Abstract

The aim of the study was to investigate associations between diabetic retinopathy (DR) and chronic kidney disease (CKD) in patients with type 2 diabetes (TD2). The participants of the cross-sectional, community-based Tongren Health Care Study underwent a detailed medical and ophthalmological examination. We defined TD2 by a fasting plasma glucose concentration of ≥7.0 mmol/L or a medical history. CKD was classified as either reduced estimated glomerular filtration rate (eGFR) of <60 mL/min/1.73 mm2 or presence of albuminuria. DR was assessed using color fundus photographs. Out of 62,217 participants of the Tongren Health Care Study, 5,103 (8.2%) patients had TD2. The prevalence of DR was 12.8% (95% CI, 11.8%, 13.7%), CKD was 13.3% (95% CI, 12.4%, 14.3%), and the subtypes of CKD including reduced eGFR and albuminuria was 4.6% (95% CI, 4.2%, 5.1%) and 10.1% (95% CI, 9.3%, 10.9%), respectively. DR was detectable in 21.0% of the patients with CKD, while CKD was present in 20.9% of the DR patients. Higher DR prevalence was associated with higher prevalence of albuminuria and reduced eGFR (both p < 0.05).
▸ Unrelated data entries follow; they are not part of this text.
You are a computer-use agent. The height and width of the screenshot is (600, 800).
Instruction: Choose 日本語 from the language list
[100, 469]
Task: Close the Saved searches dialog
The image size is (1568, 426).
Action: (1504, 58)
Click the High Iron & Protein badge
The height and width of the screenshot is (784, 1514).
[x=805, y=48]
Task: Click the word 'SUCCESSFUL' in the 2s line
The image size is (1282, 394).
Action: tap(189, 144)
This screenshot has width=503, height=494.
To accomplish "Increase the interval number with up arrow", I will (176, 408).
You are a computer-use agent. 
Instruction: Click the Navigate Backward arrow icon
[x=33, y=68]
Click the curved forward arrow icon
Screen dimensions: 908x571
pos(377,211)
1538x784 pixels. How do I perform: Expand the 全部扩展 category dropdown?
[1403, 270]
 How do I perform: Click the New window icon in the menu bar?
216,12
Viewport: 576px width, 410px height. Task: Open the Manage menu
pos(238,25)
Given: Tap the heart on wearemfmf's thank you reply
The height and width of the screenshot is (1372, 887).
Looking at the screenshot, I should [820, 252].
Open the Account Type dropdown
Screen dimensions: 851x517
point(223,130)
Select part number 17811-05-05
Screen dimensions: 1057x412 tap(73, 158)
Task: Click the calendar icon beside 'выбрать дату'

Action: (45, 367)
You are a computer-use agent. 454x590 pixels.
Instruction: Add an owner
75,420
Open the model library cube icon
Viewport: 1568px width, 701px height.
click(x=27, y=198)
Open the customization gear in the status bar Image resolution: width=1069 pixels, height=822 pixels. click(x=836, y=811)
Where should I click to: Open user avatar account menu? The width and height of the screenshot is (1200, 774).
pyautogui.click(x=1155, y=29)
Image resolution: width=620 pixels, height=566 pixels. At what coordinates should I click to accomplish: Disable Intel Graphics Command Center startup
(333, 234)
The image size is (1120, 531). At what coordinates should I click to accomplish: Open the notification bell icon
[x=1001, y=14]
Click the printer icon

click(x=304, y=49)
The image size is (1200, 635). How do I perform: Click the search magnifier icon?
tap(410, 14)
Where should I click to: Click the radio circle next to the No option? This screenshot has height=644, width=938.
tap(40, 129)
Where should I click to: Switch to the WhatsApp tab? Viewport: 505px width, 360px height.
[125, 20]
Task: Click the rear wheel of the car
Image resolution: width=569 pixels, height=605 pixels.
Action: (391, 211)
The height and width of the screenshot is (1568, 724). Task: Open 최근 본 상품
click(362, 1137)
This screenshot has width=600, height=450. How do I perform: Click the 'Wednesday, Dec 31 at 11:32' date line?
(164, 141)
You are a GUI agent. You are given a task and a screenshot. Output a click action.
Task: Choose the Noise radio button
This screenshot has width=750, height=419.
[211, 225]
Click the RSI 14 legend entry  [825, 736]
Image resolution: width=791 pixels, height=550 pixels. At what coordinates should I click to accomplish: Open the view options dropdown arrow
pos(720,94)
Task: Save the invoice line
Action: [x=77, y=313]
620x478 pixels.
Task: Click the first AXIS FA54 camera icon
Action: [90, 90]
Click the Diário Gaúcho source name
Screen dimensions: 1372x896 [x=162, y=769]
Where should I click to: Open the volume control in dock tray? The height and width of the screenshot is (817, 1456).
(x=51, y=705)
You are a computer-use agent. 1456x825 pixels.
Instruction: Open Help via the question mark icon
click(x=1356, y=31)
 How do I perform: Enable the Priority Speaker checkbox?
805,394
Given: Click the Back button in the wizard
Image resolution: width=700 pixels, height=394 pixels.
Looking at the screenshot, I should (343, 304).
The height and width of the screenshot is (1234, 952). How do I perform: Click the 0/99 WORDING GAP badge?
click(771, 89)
Factors independently associated with the presence of CKD instead of DR were older age (p < 0.001, OR = 1.05), a higher body mass index (p < 0.001, OR = 1.14), a higher serum concentration of triglycerides (p < 0.001, OR = 1.26), and a lower blood glucose (p < 0.001, OR = 0.93). Having hypertension was additionally associated with the presence of reduced eGFR as compared with DR (p = 0.005, OR = 4.47). TD2 patients of older age and with higher body mass index, hypertension, and dyslipidemia had a higher probability of being affected by CKD rather than DR, while those with a higher blood glucose level were more prone to DR than CKD.